Mr. Egan, a huge, coarse-looking, red-faced, boisterous fellow, to as tender a heart as ever was enclosed in so rough an outside,74 added a number of other good qualities which it would be too much to expect should exist without some alloy. His manners were naturally gross; and it was curious to see him, in full-dress, with bag and sword, endeavour to affect good breeding. He had immense business at the bar at the time Lord Yelverton presided in the Court of Exchequer; and he executed that business zealously and successfully, with, however, as occasion served, a sprinkling of what we term “balderdash.” In fact, he both gave and received hits and cuts with infinite spirit, and in more ways than one; for he had fought a good number of duels (one with swords), and had the good fortune to escape with an unpierced skin. Natural death was his final enemy, and swept him off long before nature ought to have had any hand in it. He died judge of Dublin county. His heart was in its right place; he was an utter stranger to double dealing – and never liked money except for what enjoyments it could purchase.

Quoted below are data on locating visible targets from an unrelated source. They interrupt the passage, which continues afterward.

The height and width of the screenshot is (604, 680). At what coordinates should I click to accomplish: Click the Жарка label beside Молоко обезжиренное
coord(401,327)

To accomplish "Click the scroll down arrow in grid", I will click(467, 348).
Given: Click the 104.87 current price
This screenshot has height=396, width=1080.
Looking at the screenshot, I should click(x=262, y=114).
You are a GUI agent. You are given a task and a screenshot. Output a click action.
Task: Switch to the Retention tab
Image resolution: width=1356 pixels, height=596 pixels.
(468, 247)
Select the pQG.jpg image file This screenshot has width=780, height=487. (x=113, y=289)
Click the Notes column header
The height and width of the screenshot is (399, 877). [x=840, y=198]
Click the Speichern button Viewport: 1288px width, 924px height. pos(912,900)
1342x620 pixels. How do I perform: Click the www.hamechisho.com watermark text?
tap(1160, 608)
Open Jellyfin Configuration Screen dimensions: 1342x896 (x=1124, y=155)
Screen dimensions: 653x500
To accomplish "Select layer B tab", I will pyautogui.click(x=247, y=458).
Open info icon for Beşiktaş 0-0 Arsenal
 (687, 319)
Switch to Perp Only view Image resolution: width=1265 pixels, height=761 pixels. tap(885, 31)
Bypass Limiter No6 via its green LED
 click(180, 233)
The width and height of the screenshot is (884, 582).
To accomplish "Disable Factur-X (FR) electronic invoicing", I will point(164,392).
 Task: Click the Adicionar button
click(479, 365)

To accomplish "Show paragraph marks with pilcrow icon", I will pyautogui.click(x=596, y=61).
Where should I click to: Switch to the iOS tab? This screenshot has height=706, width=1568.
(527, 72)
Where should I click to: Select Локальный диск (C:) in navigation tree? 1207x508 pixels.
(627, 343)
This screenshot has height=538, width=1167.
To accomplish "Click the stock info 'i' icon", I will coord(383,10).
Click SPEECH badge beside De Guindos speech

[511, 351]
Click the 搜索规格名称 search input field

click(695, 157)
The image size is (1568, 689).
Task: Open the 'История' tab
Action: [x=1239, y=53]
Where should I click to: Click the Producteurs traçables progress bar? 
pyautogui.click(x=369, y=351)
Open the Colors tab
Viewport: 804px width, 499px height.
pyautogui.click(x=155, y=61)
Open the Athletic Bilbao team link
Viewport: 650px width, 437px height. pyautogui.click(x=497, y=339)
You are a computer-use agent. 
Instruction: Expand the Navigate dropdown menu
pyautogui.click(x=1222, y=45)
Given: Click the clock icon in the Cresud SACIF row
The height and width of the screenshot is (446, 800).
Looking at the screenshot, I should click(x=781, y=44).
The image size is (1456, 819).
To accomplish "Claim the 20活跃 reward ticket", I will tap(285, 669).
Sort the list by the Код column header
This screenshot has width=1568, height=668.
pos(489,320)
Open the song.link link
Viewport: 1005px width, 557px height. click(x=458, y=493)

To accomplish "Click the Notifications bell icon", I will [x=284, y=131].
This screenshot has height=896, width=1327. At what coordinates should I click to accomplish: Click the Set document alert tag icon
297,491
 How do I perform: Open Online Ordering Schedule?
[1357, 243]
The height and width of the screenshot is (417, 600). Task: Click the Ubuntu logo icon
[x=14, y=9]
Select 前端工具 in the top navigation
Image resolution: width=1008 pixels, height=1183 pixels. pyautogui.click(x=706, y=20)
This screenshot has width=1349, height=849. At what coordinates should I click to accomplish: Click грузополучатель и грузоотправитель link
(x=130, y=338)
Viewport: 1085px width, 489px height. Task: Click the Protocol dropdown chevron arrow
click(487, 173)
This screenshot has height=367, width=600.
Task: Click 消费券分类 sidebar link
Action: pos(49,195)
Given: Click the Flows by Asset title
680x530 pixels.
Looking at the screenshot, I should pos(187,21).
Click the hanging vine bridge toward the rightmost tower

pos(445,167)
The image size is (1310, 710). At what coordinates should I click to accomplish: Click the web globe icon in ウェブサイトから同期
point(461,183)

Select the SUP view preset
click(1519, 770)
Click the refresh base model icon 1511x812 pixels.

Bartholomew Hoare was inferior to both. He wrote better, but spoke most disagreeably; – his harangues being sententious and diffuse, though not destitute of point. He was ill-tempered, arrogant, and rude, with a harsh expression of countenance; but withal, what was termed “an able man.” In point of intellect, indeed, he perhaps exceeded Egan, but in heart I must rank him inferior. Egan was popular with the most talented men of his profession: Hoare could never attain professional popularity in any shape, though he numbered some great men among his friends.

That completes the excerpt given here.